» **How to complete this task**
The job is to find each line of the records below that includes the word "title" and copy it.
___ Supplied material ___
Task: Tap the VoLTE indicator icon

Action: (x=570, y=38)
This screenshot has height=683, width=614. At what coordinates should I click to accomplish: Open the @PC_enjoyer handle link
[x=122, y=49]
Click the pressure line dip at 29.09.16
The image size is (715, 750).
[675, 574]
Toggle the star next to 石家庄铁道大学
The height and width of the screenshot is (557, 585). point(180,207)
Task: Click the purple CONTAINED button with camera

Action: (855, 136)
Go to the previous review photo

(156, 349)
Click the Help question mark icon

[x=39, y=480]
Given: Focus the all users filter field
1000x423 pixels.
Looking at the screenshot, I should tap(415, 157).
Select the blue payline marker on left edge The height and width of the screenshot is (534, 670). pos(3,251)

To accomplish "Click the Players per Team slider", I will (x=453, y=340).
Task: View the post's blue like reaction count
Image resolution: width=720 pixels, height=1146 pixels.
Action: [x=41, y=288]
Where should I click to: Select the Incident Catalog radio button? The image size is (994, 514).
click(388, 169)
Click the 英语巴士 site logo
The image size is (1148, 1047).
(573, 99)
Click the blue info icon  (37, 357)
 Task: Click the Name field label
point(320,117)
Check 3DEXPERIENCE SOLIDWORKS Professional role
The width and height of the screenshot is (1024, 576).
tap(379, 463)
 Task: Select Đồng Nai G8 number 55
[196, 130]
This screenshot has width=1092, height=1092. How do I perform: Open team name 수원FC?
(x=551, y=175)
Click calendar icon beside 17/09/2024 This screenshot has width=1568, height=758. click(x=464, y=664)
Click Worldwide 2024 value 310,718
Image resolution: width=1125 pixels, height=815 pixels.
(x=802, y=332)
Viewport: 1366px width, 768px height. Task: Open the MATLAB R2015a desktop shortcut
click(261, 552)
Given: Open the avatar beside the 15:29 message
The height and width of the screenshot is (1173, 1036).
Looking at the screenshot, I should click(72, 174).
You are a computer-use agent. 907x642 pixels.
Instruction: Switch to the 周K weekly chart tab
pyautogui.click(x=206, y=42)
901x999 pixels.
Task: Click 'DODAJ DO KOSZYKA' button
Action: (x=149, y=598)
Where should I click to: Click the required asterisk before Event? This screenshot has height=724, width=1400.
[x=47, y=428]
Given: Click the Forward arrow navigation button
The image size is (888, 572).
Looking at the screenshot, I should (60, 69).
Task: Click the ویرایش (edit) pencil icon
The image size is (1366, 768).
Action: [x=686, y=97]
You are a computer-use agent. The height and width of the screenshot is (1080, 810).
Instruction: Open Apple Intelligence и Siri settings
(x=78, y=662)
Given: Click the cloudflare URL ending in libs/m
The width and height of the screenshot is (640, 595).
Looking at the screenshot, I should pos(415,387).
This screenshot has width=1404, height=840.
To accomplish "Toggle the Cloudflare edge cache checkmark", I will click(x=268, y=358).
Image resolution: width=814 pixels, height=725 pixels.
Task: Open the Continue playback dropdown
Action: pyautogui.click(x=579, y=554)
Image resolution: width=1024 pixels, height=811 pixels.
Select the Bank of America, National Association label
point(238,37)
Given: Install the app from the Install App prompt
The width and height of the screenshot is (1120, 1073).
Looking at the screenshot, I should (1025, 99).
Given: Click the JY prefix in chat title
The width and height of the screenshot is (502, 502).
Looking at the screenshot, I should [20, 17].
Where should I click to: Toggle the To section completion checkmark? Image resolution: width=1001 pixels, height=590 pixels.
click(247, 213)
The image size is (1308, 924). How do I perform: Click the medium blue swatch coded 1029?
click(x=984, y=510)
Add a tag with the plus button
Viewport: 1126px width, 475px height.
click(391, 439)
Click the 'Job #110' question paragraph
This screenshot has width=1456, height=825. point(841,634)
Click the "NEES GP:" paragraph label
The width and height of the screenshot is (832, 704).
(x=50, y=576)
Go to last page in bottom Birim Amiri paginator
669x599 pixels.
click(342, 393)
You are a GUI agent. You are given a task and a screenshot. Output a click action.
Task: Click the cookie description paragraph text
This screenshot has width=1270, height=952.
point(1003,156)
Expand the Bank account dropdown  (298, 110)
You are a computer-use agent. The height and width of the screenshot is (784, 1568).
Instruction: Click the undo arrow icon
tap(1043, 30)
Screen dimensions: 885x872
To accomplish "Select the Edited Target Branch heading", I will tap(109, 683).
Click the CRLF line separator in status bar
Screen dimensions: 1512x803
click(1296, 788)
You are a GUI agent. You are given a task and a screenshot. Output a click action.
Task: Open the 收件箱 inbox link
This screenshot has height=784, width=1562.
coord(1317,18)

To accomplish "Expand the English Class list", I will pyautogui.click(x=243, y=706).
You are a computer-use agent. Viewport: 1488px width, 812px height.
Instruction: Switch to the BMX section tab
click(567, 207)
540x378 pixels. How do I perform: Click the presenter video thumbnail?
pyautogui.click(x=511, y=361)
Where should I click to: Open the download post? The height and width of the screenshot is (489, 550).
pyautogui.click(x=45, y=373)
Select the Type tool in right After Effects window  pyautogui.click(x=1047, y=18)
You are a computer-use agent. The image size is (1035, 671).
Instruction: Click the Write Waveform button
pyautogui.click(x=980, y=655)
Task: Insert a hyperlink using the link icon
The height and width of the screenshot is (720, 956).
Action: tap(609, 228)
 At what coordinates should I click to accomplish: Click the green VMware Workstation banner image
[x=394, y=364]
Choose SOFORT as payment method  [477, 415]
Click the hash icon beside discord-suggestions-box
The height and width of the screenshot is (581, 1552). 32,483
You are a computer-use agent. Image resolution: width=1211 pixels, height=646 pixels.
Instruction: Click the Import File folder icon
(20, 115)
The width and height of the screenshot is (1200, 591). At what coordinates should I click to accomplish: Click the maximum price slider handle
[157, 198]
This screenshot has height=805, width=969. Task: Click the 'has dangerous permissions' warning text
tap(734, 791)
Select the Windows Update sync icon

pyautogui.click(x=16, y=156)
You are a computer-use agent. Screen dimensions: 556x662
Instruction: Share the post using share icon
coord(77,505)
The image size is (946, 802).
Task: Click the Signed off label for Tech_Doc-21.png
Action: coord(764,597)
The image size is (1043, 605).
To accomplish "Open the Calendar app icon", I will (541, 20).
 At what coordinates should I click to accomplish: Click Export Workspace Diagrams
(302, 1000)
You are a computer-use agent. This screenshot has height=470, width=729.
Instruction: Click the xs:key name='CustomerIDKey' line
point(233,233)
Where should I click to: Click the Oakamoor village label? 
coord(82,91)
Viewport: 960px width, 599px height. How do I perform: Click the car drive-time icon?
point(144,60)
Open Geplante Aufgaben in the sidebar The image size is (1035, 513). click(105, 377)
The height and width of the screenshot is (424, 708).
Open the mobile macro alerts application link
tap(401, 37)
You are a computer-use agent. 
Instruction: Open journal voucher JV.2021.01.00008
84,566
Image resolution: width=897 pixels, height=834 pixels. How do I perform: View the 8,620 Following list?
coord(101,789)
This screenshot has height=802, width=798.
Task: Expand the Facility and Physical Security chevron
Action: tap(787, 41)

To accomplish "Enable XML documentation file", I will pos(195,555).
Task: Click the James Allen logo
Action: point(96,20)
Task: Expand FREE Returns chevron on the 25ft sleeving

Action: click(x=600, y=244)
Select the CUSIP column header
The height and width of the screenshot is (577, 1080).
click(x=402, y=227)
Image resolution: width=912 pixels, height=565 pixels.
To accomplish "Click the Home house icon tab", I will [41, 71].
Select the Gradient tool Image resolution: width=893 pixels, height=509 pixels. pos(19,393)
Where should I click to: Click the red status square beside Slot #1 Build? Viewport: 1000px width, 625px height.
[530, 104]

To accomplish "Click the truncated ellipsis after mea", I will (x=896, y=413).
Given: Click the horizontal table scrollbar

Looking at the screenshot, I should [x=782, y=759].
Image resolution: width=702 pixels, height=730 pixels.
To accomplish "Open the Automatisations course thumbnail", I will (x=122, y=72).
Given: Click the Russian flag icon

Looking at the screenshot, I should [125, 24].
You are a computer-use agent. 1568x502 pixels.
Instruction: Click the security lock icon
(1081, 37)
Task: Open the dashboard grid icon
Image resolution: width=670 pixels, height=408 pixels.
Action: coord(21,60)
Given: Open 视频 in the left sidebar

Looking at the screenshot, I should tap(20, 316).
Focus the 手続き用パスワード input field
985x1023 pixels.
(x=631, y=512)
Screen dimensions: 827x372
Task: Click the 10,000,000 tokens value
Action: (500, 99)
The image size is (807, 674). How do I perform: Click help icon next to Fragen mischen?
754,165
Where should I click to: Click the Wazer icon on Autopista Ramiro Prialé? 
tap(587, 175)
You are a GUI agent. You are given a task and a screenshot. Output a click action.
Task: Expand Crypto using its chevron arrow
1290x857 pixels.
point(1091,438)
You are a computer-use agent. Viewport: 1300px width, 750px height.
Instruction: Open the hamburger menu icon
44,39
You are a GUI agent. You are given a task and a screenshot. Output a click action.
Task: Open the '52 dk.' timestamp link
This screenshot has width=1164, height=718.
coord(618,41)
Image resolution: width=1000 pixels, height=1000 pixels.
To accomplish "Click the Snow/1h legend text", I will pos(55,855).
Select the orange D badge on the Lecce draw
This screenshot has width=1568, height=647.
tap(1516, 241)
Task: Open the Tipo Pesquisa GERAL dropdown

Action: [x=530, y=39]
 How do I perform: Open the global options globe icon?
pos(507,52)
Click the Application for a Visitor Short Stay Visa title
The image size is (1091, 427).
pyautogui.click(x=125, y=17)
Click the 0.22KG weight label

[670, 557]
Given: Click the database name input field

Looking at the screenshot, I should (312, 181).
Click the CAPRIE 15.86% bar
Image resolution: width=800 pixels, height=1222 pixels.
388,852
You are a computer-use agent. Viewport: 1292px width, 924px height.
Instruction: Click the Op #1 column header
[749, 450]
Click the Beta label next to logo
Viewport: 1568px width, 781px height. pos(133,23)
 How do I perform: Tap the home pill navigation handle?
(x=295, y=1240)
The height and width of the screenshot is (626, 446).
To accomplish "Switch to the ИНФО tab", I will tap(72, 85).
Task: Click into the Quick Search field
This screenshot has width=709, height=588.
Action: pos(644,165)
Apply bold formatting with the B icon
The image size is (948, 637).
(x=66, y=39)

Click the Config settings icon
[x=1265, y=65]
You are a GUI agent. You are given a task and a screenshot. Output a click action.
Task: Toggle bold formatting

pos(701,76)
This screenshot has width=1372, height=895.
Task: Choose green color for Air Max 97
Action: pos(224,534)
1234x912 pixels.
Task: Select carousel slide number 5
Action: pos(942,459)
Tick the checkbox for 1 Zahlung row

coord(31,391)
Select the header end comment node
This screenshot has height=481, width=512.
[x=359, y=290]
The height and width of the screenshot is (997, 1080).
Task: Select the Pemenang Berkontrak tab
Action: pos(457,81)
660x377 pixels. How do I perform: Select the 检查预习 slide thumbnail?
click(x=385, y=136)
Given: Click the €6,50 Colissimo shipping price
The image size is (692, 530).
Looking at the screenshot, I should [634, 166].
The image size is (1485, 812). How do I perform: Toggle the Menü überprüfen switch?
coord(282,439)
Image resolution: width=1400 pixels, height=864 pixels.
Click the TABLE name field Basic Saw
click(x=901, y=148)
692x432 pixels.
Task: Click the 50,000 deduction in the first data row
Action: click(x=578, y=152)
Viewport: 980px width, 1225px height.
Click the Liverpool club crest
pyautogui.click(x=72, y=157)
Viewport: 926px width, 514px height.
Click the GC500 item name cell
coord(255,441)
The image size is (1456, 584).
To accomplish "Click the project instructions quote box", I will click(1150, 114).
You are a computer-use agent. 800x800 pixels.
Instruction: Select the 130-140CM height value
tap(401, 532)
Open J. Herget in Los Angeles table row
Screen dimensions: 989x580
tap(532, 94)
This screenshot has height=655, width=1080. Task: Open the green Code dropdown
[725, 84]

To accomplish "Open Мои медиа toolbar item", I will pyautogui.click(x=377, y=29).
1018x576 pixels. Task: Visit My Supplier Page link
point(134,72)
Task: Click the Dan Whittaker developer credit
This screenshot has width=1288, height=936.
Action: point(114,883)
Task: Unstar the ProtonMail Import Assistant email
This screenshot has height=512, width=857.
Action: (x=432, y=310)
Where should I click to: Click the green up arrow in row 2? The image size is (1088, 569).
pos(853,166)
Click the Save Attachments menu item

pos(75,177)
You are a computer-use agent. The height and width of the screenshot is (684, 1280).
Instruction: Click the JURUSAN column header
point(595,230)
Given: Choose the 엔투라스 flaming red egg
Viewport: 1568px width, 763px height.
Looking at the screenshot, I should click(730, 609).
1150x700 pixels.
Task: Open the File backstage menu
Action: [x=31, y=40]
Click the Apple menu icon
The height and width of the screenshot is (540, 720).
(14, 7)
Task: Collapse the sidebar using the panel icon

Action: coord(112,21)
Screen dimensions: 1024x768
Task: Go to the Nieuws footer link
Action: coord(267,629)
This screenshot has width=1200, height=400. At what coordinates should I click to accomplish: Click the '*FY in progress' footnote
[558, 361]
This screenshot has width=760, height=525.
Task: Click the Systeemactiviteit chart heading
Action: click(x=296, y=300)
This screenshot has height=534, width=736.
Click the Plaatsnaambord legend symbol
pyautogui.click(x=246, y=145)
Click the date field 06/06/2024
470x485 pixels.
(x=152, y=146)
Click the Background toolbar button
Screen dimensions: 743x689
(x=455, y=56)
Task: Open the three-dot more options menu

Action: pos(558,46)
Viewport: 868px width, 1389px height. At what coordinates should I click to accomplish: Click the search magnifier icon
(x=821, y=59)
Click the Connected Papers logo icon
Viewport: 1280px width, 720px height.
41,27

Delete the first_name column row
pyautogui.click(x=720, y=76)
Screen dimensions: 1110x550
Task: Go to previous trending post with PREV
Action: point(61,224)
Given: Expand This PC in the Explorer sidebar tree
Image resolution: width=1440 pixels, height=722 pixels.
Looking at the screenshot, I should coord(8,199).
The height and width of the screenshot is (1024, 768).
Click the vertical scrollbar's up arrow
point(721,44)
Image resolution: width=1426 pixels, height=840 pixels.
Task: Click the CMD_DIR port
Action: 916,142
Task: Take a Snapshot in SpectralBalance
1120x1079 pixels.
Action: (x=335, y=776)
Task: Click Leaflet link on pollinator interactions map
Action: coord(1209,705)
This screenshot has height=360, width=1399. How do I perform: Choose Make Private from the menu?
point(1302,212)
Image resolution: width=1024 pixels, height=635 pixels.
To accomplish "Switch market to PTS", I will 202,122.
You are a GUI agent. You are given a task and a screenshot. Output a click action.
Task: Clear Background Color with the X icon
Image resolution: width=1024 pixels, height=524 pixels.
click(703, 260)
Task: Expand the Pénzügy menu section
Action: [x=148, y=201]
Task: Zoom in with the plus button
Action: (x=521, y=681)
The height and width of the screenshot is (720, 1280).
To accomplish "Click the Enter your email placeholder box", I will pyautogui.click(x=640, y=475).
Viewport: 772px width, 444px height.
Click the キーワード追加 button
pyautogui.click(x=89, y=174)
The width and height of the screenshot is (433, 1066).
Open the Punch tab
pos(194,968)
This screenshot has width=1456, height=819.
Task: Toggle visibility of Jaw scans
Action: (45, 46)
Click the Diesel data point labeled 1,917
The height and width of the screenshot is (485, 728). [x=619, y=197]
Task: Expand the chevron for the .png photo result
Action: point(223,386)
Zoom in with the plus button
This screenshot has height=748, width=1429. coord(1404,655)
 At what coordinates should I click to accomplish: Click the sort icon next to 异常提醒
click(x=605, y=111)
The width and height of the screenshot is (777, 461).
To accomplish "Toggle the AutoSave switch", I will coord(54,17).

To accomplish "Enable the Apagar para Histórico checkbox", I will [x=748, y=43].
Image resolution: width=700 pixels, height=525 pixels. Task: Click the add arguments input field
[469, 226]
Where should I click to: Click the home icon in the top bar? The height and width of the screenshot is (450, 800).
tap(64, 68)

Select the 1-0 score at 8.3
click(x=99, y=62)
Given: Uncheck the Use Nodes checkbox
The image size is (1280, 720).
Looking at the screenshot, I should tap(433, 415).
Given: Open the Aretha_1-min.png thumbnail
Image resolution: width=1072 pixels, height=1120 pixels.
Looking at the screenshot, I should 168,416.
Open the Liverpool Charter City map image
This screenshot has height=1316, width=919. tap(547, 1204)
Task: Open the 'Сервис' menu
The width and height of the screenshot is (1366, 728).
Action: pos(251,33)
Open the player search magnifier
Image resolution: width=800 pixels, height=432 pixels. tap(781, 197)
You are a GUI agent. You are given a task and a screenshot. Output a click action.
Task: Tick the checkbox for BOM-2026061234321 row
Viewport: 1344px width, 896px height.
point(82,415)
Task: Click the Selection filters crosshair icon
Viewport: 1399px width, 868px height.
___
» **Written response**
Given: Click the JY prefix in chat title
Click the Application for a Visitor Short Stay Visa title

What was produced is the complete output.